Location: Livestock Behavior ResearchTitle: Effects on selective serotonin antagonism on central neurotransmission Author
|Cheng, Heng Wei|
Submitted to: Poultry Science
Publication Type: Peer Reviewed Journal
Publication Acceptance Date: 12/18/2011
Publication Date: 4/1/2012
Citation: Dennis, R.L., Cheng, H. 2012. Effects on selective serotonin antagonism on central neurotransmission. Poultry Science. 9(4) 817-822. Interpretive Summary: Serotonin is a primary neurotransmitter regulating aggression and impulsive behaviors. The present study investigates the effects of two different pharmaceutical agents (selective receptor antagonists) on brain neurotransmitter concentration in hens of two distinct genetic strains. Here we found that biochemical changes occur in the brain of hens used following treatment with rceptor antagonist. We also found that the biochemical profile change is greatly dependent on genetic strain. The present study shows evidence of genetic differences in serotonin regulation in the present strains. The data from the present study can be used by farmers in breeding farm animals to reduce abnormal behaviors and other scientists when planning and conducting their studies.

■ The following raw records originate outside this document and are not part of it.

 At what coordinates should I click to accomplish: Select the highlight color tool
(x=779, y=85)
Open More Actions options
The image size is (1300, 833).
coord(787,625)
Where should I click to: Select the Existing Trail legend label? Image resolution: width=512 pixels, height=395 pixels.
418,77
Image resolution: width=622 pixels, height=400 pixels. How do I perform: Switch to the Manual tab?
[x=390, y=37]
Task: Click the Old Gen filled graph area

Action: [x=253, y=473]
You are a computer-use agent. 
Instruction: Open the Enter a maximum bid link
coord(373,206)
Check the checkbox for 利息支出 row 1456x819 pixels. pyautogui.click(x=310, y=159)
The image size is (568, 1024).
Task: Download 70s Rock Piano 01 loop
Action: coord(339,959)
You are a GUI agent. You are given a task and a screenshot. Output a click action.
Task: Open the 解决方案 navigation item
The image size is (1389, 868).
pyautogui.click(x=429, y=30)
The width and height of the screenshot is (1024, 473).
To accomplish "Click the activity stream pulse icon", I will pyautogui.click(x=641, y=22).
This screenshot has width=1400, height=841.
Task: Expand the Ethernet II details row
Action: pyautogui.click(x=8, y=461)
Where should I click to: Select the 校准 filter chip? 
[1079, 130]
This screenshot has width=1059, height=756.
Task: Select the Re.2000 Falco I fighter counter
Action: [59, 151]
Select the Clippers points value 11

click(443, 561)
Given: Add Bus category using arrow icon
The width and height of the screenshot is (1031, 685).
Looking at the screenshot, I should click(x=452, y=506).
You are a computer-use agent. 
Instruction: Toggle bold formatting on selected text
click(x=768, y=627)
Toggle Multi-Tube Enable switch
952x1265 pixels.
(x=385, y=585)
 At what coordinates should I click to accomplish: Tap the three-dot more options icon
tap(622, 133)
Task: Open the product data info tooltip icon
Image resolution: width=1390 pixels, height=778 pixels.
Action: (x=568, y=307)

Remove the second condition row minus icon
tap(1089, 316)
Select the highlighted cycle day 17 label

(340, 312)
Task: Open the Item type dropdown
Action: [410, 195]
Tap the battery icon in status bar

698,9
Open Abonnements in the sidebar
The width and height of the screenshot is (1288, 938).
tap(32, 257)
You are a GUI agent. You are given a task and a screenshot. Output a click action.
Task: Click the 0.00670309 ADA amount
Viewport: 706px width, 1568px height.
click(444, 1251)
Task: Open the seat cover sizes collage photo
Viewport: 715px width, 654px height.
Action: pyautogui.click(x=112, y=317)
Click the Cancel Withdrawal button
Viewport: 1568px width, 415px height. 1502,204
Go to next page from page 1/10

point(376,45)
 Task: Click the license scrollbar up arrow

Technical Abstract: Aggression and cannibalism in laying hens can differ in intensity and degree due to many factors, including genetics. Behavioral analysis of DeKalb XL (DXL) and high group productivity and survivability (HGPS) strains revealed high and low aggressiveness, respectively. However, the exact genetic mechanisms mediating aggressiveness are currently unknown. Previous analysis of serotonin (5-HT) mediation of aggression in subordinate birds of these strains revealed increases in aggression in DXL birds following antagonism of the 5-HT1A receptor and in HGPS birds following antagonism of the 5-HT1B receptor. Here we investigate the different neurotransmitter response in the hypothalamus and raphe nucleus mediating these aggressive responses to receptor antagonism. Elevated aggressive response to 5-HT1B antagonism by HGPS birds was also accompanied by a decrease in raphe nucleus dopamine (DA) and increase in DA turnover. Increased aggressiveness in DXL birds coincided with a reduction in raphe nucleus 5-HT turnover (as indicated by 5-Hydroxyindoleacetic acid (5-HIAA) levels) following 5-HT1A antagonism, compared to 5-HT1B antagonized birds. A similar reduction was seen in HGPS birds treated with 5-HT1A antagonist; however, these birds exhibited no change in aggressive behaviors. Our data show evidence of different heritable mechanisms of neurotransmitter regulation of aggressive response.